The number of dwellings approved in Australia fell by 0.5 per cent in May, in trend terms, according to data released by the Australian Bureau of Statistics (ABS) today.
“The overall decrease was driven by a decline in private sector houses, which fell 1.3 per cent in trend terms,” said Daniel Rossi, Director of Construction Statistics at the ABS. “This was partially offset by an increase in private dwellings excluding houses, which increased 0.6 per cent.”
Among the states and territories, total dwelling approvals fell in the Northern Territory (6.1 per cent), Tasmania (3.9 per cent), Victoria (1.5 per cent), Western Australia (0.7 per cent) and New South Wales (0.7 per cent), in trend terms. Increases were recorded in the Australian Capital Territory (7.2 per cent), South Australia (0.4 per cent) and Queensland (0.4 per cent).
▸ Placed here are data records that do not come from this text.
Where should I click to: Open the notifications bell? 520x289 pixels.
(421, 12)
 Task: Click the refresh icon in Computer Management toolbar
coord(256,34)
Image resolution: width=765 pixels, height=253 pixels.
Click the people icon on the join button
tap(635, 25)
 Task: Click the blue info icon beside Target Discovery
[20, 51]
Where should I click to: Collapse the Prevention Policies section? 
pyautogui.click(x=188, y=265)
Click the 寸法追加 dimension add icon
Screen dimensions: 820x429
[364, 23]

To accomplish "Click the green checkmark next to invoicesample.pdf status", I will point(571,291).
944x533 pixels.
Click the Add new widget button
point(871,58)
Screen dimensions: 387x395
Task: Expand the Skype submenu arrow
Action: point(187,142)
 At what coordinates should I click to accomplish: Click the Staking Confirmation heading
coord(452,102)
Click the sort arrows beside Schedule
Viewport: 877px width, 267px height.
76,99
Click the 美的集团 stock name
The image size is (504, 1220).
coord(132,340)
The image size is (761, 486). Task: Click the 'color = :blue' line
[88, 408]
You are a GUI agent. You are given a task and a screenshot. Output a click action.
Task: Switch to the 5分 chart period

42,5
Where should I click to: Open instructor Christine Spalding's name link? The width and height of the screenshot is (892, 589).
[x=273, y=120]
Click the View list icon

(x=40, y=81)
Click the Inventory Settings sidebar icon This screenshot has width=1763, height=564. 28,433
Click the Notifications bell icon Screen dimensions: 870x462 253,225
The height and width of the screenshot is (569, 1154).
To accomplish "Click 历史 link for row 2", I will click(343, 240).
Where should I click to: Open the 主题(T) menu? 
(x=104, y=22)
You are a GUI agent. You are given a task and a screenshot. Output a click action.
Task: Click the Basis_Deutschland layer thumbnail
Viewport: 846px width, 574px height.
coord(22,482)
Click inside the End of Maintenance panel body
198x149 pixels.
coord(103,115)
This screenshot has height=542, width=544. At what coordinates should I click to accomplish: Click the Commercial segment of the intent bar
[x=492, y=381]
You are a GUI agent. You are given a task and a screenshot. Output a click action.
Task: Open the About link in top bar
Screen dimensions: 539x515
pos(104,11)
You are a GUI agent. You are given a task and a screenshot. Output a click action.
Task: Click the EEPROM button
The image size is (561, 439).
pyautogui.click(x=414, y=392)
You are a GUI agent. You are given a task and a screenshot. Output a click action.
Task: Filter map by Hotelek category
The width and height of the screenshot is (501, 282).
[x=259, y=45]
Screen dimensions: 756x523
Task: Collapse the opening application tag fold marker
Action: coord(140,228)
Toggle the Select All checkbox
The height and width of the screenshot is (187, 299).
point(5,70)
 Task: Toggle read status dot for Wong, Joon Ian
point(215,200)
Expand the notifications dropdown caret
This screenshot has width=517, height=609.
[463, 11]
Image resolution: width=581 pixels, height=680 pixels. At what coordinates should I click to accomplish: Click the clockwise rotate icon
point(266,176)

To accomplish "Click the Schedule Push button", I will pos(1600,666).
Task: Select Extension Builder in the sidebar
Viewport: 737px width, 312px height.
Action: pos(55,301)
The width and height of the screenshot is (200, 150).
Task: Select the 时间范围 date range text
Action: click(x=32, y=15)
Approvals for private sector houses fell 1.3 per cent in trend terms, driven by a continued slowdown in the eastern states. Declines were recorded in New South Wales (2.9 per cent), Victoria (1.3 per cent), Western Australia (0.7 per cent) and Queensland (0.1 per cent), while South Australia was flat.
In seasonally adjusted terms, total dwellings increased 0.7 per cent in May, with a rise in Victoria (14.4 per cent) driving the national increase. Meanwhile falls were recorded in Queensland (6.3 per cent), Western Australia (4.7 per cent), South Australia (2.9 per cent) and Tasmania (1.2 per cent), while New South Wales was flat. Private dwellings excluding houses rose 1.2 per cent, while private house approvals decreased 0.3 per cent.
The value of total building approved fell 0.2 per cent, in trend terms. The value of residential building declined 0.6 per cent, while non-residential building rose 0.3 per cent.